Mesmo após a liberação para votação em plenário, o projeto pode ser alvo de manobras regimentais, como “pedido de vista” ou “sobrestamento”, que adiam ou suspendem a análise da matéria por tempo determinado. Além disso, o calendário da Câmara prevê sessões ordinárias apenas em uma quinzena do mês, com recesso na seguinte, o que pode retardar ainda mais a votação.
Inquérito da Operação Apate deve recomendar nova licitação
Paralelamente, o inquérito da Operação Apate — que investiga suposto cartel em licitações em municípios mineiros e possíveis fraudes na contratação do transporte coletivo em Juiz de Fora — deve recomendar a realização de um novo processo licitatório na cidade. A apuração é conduzida pelo Ministério Público de Minas Gerais (MPMG) e pelo Conselho Administrativo de Defesa Econômica (Cade), com base em indícios apontados em relatório do Ministério Público de Contas do Estado de Minas Gerais (MPC-MG).
Em um desdobramento da operação, agentes do Grupo de Atuação Especial de Combate ao Crime Organizado (Gaeco) cumpriram mandados judiciais, em maio, na garagem do Consórcio Via JF. As informações recolhidas estão sendo analisadas e serão posteriormente julgadas pelos conselheiros do Cade.
Durante sua campanha de reeleição, a prefeita Margarida Salomão também assumiu o compromisso de realizar uma nova licitação do transporte coletivo. A promessa foi reafirmada na coletiva de imprensa de segunda-feira (23), quando apresentou a proposta da tarifa zero. Na ocasião, Margarida afirmou: “Acolhida pela Câmara e virando lei, é lógico que ela (tarifa zero) repercute na nova licitação que faremos”.

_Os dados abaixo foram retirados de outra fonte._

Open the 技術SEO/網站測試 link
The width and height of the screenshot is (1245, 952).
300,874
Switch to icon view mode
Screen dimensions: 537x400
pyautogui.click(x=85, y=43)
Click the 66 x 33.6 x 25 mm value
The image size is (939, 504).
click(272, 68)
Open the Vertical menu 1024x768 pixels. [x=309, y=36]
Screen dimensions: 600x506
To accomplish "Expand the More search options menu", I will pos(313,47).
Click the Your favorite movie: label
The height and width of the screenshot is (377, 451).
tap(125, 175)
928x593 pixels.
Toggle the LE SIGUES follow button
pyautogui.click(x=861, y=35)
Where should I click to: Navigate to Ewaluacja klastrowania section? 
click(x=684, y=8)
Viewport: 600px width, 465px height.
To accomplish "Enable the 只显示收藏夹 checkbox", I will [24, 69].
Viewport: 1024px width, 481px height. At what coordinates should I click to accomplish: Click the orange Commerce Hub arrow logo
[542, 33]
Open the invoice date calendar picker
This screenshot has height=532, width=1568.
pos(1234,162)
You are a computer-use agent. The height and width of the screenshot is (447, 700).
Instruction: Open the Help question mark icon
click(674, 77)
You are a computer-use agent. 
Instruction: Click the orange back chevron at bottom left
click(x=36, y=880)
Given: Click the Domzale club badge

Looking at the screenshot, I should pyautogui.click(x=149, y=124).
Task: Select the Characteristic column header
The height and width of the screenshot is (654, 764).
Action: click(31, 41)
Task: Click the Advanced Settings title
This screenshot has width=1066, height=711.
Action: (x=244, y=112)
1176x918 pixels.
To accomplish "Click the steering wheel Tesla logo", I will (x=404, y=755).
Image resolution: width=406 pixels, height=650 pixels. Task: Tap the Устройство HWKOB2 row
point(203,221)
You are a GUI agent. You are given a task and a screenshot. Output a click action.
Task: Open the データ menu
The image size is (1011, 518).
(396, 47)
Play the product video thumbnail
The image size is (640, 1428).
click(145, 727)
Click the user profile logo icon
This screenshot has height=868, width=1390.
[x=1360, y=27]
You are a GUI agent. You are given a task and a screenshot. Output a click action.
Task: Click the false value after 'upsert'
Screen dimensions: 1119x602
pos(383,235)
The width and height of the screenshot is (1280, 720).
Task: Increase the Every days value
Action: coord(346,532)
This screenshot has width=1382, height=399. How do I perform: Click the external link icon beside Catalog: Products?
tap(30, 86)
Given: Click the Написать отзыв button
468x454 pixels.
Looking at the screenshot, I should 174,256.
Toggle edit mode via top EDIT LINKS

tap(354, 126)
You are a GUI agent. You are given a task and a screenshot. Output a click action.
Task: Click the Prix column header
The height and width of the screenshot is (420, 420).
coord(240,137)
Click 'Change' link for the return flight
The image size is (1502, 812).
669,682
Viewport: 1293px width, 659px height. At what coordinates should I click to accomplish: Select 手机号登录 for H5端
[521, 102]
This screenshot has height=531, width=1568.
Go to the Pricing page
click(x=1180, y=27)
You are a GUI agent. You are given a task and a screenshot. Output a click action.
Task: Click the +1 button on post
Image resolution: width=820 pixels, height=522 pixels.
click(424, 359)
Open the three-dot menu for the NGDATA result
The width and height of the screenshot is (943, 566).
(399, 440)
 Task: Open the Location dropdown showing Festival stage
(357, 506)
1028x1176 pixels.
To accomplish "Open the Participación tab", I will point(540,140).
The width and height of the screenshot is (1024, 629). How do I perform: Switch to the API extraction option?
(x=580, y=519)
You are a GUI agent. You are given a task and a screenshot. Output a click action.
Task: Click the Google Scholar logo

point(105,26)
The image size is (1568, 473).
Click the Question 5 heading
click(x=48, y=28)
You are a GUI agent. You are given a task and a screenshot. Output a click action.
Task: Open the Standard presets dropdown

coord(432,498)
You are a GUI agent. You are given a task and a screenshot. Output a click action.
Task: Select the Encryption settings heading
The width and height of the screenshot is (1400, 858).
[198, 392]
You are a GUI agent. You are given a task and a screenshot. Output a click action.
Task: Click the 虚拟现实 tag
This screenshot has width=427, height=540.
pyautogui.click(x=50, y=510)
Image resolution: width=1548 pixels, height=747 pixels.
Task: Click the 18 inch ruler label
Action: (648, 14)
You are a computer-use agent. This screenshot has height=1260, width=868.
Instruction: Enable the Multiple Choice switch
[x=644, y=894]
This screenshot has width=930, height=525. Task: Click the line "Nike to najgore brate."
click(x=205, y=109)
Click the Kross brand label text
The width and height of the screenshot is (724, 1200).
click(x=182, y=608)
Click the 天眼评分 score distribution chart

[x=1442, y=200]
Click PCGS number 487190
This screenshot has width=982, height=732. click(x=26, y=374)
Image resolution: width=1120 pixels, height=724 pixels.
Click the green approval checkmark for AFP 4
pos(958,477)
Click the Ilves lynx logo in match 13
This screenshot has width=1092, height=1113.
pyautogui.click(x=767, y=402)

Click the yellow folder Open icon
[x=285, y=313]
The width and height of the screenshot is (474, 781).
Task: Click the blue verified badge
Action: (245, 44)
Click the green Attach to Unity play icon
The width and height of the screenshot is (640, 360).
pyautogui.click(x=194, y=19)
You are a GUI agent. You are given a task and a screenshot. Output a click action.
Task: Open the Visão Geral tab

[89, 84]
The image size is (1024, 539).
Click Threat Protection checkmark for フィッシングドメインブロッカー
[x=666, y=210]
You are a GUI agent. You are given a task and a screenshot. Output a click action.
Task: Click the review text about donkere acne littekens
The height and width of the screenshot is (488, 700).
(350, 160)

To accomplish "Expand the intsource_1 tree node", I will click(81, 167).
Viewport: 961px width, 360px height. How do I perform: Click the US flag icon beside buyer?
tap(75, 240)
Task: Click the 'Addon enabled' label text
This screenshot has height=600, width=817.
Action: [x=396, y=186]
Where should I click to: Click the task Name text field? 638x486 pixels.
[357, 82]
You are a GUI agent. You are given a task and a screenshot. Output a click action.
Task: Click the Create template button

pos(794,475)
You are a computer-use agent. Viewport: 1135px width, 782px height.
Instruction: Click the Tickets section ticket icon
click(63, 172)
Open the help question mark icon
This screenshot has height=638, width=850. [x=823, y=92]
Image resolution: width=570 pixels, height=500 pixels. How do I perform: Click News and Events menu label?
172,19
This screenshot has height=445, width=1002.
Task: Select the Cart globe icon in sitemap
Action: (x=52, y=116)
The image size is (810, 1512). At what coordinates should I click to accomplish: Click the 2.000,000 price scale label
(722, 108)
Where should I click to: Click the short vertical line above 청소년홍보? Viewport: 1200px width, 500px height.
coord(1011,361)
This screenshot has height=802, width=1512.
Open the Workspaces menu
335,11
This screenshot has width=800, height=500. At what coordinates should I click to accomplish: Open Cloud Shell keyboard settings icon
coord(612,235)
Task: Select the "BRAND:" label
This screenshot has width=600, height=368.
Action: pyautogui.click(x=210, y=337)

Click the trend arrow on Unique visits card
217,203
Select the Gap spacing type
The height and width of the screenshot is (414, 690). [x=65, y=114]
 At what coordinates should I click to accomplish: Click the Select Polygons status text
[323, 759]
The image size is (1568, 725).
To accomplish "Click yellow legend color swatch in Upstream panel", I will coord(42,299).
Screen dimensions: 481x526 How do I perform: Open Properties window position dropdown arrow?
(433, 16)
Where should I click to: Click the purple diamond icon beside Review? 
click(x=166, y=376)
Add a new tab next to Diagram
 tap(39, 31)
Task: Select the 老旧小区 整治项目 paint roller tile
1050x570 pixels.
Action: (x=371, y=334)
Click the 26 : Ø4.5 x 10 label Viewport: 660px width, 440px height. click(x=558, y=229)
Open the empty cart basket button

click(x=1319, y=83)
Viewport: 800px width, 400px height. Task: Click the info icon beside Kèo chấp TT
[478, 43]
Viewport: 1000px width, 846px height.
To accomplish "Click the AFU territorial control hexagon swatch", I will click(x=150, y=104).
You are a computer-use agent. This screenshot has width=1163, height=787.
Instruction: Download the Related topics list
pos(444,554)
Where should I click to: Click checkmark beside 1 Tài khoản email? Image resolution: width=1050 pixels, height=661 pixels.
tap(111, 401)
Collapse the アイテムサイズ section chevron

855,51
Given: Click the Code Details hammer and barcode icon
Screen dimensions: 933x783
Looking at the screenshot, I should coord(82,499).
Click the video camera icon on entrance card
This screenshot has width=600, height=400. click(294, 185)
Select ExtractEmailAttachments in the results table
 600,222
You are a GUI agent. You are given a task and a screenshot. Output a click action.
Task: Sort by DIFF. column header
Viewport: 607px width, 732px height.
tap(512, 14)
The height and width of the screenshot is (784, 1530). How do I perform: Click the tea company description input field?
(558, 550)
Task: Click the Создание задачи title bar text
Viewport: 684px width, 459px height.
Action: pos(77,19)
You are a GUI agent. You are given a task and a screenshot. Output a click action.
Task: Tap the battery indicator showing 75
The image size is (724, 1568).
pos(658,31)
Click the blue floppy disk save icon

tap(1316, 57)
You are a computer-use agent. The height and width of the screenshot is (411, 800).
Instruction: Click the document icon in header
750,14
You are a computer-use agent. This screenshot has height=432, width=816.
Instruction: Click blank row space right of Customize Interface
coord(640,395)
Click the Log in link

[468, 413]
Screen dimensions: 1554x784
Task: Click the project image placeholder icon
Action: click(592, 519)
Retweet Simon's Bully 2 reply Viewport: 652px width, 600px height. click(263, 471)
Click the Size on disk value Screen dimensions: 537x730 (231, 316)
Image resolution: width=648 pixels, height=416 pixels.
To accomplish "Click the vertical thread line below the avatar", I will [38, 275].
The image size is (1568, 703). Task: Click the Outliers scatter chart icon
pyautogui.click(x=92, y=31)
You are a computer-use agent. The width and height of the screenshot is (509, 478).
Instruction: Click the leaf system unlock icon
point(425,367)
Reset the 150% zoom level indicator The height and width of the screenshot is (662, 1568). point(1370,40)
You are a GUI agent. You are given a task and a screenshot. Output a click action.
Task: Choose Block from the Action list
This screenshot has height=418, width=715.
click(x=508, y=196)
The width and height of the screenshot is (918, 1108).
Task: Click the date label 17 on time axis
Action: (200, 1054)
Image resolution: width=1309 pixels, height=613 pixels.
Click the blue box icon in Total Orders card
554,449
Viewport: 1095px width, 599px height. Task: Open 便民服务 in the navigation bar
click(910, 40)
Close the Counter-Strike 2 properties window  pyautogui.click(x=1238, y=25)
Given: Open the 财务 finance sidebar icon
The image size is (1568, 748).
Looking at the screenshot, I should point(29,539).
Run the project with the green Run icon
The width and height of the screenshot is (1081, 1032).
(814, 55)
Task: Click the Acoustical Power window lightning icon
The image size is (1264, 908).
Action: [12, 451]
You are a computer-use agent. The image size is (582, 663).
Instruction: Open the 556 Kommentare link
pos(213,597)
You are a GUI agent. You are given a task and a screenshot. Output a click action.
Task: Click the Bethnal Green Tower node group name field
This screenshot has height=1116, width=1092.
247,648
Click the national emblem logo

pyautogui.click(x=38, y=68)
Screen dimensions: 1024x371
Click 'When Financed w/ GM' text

No entanto, enquanto o projeto estiver em debate no Legislativo, não haverá segurança jurídica para a abertura do processo licitatório. O contrato atual expira no fim de agosto de 2026. Caso até lá o novo certame não esteja concluído, restará ao município prorrogar emergencialmente o contrato vigente, ainda que isso contrarie, ao menos momentaneamente, os interesses do Cade e da própria prefeita.
Vereador propõe comissão para debater nova licitação
Na busca por agilizar o processo licitatório, o vereador Maurício Delgado (Rede) vai apresentar uma proposta para criação de uma comissão especial encarregada de analisar e debater a concessão do serviço de transporte coletivo. Segundo o parlamentar, diante dos repasses financeiros feitos na forma de subsídio direto, é necessário elaborar um diagnóstico do modelo atual, com foco nos aspectos financeiros e operacionais da prestação do serviço, a fim de subsidiar a construção das diretrizes que nortearão o futuro contrato.
“O desafio que se impõe é buscar um novo modelo que ofereça transporte público de qualidade e acessível aos juiz-foranos, além de atender às exigências de uma cidade sustentável, com menor emissão de gases de efeito estufa”, defende o vereador. A expectativa é que, a partir do diagnóstico elaborado pela comissão, a Câmara Municipal contribua com propostas concretas para a reformulação do sistema de transporte coletivo do município.